Source extract ::
——

Tag Archives: Russia

Russia Bans Jehovah’s Witnesses 

It is bad enough Jehovah’s Witnesses brand us apostates. The state branding us as criminals will not help either. 

As I feared would happen the Jehovah’s Witnesses have been banned in Russia. A religion that would always put its God before the secular ruler, was anti-imperialism, anti-nationalism, and originated in US would fall foul of Putin’s agenda for a new Russia. That they wanted to have nothing to do with this world would not have been enough. With Putin you are either with him or against him. 

I have read some blog posts by those that though living in the west would welcome such a ban happening here. To be spared the heartache of an indoctrination that left them friendless, isolated and at the mercy of the machinations of elders and ministerial servants. That if no one else other than their abuser saw their abuse, it could be dismissed by those in charge of their spiritual welfare because it needed two witnesses to be valid according to scripture. That when they left the faith other family members never speaking to them again. Denied an education as the end of the world was coming. To spare any child going through that again, this is seen as a protection from religion as child abuse. 

On sexual abuse I would agree if Jehovah’s Witnesses are not prepared to report allegations to the appropriate authorities, nor do adequate background checks on those with access to children nor ensure those abused or raped do not meet with the abuser for a congregational inquiry, then sanctions which could ultimately lead to banning would be warranted. As it should be any organisation whether religious or secular.

——

Direction A ::
From the records, print the lines from the line with "Task: Click the 重新开账 icon button" to the line with "point(454,87)", reproducing each one without changes.

Material provided ::

——

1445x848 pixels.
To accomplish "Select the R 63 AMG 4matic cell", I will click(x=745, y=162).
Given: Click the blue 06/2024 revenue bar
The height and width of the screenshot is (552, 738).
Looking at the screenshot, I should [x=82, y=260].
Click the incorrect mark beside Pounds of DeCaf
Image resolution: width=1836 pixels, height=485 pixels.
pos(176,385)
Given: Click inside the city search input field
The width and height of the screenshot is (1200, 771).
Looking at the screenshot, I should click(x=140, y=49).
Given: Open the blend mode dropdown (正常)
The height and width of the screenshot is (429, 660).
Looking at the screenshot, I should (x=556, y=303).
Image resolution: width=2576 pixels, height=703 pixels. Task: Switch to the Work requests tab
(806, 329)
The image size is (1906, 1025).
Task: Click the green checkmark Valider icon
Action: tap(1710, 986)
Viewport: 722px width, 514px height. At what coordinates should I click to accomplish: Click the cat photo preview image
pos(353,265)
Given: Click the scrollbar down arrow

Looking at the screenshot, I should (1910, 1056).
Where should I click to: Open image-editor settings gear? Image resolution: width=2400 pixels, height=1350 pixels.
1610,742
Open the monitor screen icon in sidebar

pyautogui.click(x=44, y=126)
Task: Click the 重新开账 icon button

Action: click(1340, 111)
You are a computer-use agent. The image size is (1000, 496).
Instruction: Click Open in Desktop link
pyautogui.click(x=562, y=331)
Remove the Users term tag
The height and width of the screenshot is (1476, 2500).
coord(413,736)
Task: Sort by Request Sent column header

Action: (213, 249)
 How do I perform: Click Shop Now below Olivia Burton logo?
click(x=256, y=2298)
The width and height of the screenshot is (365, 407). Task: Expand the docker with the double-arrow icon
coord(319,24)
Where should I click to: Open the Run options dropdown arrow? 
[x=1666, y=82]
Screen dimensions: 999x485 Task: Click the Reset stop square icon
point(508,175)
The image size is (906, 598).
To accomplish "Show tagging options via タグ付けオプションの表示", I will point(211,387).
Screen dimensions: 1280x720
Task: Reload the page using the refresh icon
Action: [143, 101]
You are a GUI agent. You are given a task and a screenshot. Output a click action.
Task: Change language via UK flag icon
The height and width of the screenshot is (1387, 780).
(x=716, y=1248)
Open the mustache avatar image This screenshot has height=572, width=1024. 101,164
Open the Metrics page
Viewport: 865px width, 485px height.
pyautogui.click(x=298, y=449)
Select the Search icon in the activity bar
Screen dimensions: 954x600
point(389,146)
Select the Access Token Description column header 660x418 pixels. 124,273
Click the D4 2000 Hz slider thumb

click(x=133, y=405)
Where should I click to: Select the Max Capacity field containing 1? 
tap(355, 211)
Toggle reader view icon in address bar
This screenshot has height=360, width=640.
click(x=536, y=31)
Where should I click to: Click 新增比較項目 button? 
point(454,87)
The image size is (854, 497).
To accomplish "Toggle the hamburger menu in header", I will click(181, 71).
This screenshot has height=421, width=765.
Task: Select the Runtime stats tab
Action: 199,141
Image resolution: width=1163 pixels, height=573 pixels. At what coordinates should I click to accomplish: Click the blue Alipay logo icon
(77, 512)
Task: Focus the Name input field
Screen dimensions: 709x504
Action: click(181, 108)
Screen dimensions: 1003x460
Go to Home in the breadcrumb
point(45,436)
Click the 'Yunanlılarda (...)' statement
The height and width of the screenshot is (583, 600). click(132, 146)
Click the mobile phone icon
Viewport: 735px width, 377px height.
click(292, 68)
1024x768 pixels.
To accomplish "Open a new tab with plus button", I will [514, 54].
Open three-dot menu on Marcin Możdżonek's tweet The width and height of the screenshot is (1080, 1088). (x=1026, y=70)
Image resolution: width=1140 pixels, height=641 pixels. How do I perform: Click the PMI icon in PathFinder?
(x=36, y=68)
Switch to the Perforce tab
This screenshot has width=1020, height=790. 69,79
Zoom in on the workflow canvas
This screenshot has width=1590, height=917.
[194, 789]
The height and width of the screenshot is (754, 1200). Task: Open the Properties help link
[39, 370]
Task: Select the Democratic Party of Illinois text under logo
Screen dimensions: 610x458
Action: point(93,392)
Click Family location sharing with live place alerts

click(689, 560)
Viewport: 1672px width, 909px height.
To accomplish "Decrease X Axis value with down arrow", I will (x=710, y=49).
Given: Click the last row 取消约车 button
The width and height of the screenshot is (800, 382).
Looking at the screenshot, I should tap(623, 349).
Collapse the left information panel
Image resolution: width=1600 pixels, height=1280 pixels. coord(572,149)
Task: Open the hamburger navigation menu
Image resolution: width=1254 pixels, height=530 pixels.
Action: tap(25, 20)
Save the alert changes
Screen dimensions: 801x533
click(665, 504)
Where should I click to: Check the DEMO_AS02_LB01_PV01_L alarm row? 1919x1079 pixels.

——

Direction B ::
In the post about Russia banning Jehovah's Witnesses, which traits of the religion are named as making it fall foul of Putin's agenda for a new Russia? List them all.

Reply A ::
Task: Click the 重新开账 icon button

Action: click(1340, 111)
You are a computer-use agent. The image size is (1000, 496).
Instruction: Click Open in Desktop link
pyautogui.click(x=562, y=331)
Remove the Users term tag
The height and width of the screenshot is (1476, 2500).
coord(413,736)
Task: Sort by Request Sent column header

Action: (213, 249)
 How do I perform: Click Shop Now below Olivia Burton logo?
click(x=256, y=2298)
The width and height of the screenshot is (365, 407). Task: Expand the docker with the double-arrow icon
coord(319,24)
Where should I click to: Open the Run options dropdown arrow? 
[x=1666, y=82]
Screen dimensions: 999x485 Task: Click the Reset stop square icon
point(508,175)
The image size is (906, 598).
To accomplish "Show tagging options via タグ付けオプションの表示", I will point(211,387).
Screen dimensions: 1280x720
Task: Reload the page using the refresh icon
Action: [143, 101]
You are a GUI agent. You are given a task and a screenshot. Output a click action.
Task: Change language via UK flag icon
The height and width of the screenshot is (1387, 780).
(x=716, y=1248)
Open the mustache avatar image This screenshot has height=572, width=1024. 101,164
Open the Metrics page
Viewport: 865px width, 485px height.
pyautogui.click(x=298, y=449)
Select the Search icon in the activity bar
Screen dimensions: 954x600
point(389,146)
Select the Access Token Description column header 660x418 pixels. 124,273
Click the D4 2000 Hz slider thumb

click(x=133, y=405)
Where should I click to: Select the Max Capacity field containing 1? 
tap(355, 211)
Toggle reader view icon in address bar
This screenshot has height=360, width=640.
click(x=536, y=31)
Where should I click to: Click 新增比較項目 button? 
point(454,87)

Reply B ::
- It would always put its God before the secular ruler.
- It was anti-imperialism.
- It was anti-nationalism.
- It originated in the US.